> Exercise aim
Reproduce the items verbatim, beginning with the first line of the stored data and stopping after the line that contains "Action: tap(697, 825)".

Stored data
Begin

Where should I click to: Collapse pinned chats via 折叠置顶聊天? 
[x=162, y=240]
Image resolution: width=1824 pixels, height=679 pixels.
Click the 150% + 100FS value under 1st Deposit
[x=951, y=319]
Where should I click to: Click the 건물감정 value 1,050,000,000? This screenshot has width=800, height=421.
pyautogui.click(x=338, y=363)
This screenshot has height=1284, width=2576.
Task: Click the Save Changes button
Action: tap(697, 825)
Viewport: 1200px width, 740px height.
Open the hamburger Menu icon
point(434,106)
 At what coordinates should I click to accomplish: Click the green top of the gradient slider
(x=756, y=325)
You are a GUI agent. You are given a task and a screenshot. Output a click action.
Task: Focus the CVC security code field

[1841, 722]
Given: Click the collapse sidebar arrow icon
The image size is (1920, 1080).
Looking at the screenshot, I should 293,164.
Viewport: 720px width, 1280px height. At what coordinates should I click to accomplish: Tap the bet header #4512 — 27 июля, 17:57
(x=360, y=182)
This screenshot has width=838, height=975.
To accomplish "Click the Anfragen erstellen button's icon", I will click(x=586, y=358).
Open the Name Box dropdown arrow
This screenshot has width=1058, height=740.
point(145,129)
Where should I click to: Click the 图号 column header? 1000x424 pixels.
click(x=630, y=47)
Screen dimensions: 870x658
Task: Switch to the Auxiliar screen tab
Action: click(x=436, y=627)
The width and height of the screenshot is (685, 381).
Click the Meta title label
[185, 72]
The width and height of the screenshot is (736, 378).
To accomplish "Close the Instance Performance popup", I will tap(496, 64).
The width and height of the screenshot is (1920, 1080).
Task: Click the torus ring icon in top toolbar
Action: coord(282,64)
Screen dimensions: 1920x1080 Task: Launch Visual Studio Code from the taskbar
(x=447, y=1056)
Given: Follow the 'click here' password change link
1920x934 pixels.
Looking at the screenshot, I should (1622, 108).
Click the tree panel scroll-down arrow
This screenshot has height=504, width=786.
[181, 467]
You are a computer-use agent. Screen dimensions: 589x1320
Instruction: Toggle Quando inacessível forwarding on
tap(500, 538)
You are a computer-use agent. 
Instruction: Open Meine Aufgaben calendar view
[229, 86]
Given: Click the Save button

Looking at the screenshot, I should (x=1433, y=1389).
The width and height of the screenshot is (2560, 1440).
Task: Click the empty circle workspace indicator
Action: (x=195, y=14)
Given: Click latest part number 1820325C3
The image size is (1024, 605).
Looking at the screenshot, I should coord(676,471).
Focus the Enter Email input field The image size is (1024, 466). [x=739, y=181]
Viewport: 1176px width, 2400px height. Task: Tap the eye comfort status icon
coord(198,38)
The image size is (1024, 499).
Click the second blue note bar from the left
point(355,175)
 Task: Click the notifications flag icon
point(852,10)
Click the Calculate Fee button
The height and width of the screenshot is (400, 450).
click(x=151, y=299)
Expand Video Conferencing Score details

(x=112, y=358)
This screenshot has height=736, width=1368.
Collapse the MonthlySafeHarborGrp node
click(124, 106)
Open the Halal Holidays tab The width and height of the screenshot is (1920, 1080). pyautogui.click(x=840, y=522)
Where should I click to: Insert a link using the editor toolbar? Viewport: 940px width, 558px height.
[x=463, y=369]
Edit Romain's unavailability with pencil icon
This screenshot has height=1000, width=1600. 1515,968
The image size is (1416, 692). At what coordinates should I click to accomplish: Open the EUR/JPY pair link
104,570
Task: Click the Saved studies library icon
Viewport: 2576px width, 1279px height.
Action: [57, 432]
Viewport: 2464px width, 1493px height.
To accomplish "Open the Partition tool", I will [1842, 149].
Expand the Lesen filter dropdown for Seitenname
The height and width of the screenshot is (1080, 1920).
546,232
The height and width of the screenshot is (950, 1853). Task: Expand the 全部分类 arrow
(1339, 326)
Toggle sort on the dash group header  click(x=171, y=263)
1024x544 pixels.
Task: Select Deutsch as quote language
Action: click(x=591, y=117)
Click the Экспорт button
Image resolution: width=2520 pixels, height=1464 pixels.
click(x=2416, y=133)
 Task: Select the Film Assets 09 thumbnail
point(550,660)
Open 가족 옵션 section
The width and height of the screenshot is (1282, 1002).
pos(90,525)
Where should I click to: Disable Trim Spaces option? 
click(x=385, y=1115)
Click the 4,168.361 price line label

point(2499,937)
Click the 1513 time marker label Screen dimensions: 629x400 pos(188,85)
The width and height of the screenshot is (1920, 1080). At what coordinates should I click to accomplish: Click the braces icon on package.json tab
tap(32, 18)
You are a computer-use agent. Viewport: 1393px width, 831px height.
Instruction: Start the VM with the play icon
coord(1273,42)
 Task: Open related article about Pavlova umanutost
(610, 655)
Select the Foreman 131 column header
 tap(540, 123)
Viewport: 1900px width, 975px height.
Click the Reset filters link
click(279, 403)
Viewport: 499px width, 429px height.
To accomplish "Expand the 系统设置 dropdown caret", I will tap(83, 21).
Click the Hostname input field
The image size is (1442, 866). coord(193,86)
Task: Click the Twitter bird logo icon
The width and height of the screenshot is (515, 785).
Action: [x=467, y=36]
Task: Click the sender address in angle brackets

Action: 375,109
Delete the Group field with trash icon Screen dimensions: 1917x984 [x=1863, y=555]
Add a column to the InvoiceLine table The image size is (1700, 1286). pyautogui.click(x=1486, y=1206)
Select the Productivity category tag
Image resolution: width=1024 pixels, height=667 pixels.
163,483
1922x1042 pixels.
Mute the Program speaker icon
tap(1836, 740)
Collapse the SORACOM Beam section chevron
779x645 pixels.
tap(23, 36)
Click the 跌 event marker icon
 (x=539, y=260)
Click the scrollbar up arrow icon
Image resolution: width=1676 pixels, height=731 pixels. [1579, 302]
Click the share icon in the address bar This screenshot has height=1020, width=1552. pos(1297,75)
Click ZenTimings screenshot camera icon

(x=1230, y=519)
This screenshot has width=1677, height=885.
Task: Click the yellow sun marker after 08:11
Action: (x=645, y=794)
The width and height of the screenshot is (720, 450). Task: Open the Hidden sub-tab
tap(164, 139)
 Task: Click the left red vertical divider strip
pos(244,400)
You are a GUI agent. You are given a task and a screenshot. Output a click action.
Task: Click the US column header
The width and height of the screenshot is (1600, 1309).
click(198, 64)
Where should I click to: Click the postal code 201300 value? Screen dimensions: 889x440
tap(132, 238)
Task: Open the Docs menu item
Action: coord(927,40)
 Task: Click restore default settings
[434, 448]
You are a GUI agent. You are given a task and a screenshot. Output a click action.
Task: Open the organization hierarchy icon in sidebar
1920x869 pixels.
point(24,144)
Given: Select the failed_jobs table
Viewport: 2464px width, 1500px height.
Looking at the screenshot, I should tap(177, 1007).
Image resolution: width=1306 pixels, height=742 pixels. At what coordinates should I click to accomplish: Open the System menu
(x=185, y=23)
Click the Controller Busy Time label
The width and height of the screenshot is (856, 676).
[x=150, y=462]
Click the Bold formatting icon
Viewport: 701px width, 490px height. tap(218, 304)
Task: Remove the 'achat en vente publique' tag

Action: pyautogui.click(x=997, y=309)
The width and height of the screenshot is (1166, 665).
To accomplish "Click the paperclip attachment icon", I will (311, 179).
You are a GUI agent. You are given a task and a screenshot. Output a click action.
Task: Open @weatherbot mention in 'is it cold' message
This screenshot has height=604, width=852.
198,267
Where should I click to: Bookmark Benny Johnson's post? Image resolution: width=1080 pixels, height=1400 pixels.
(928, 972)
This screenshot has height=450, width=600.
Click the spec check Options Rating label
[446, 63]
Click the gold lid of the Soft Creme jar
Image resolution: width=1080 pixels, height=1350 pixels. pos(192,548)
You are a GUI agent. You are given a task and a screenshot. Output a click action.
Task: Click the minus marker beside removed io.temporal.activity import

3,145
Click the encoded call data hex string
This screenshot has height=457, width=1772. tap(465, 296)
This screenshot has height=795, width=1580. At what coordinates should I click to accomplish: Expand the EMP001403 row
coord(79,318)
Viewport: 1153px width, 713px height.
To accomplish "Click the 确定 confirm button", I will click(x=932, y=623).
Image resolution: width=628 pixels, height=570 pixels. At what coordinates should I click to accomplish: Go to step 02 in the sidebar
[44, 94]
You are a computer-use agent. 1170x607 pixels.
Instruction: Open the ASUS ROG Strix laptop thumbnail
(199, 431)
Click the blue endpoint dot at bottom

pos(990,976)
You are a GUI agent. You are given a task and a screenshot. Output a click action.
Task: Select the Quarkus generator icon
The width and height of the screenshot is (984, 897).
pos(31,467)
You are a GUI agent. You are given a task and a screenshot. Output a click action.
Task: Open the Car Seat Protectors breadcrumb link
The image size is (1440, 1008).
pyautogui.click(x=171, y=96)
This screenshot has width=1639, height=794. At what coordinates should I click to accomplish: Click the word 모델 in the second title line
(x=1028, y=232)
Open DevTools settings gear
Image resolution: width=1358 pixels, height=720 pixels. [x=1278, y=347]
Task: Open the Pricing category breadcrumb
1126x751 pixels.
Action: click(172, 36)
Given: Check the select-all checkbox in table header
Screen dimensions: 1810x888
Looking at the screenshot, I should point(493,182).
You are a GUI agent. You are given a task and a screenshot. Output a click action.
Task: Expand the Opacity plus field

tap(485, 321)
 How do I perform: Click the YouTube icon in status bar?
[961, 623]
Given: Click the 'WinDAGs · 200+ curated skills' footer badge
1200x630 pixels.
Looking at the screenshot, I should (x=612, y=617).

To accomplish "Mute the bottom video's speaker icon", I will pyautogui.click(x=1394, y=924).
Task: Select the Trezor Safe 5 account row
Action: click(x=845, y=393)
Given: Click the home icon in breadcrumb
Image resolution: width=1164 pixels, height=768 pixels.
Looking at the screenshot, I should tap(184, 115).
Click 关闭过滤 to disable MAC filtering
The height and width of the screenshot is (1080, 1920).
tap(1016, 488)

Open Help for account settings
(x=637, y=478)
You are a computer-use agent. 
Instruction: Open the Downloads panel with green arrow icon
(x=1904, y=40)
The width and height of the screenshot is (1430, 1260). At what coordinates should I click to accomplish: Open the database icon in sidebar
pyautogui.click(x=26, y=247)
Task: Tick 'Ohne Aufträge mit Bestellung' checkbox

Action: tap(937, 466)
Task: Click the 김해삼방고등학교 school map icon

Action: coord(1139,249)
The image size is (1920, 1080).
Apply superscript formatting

End

> Completed exercise
Where should I click to: Collapse pinned chats via 折叠置顶聊天? 
[x=162, y=240]
Image resolution: width=1824 pixels, height=679 pixels.
Click the 150% + 100FS value under 1st Deposit
[x=951, y=319]
Where should I click to: Click the 건물감정 value 1,050,000,000? This screenshot has width=800, height=421.
pyautogui.click(x=338, y=363)
This screenshot has height=1284, width=2576.
Task: Click the Save Changes button
Action: tap(697, 825)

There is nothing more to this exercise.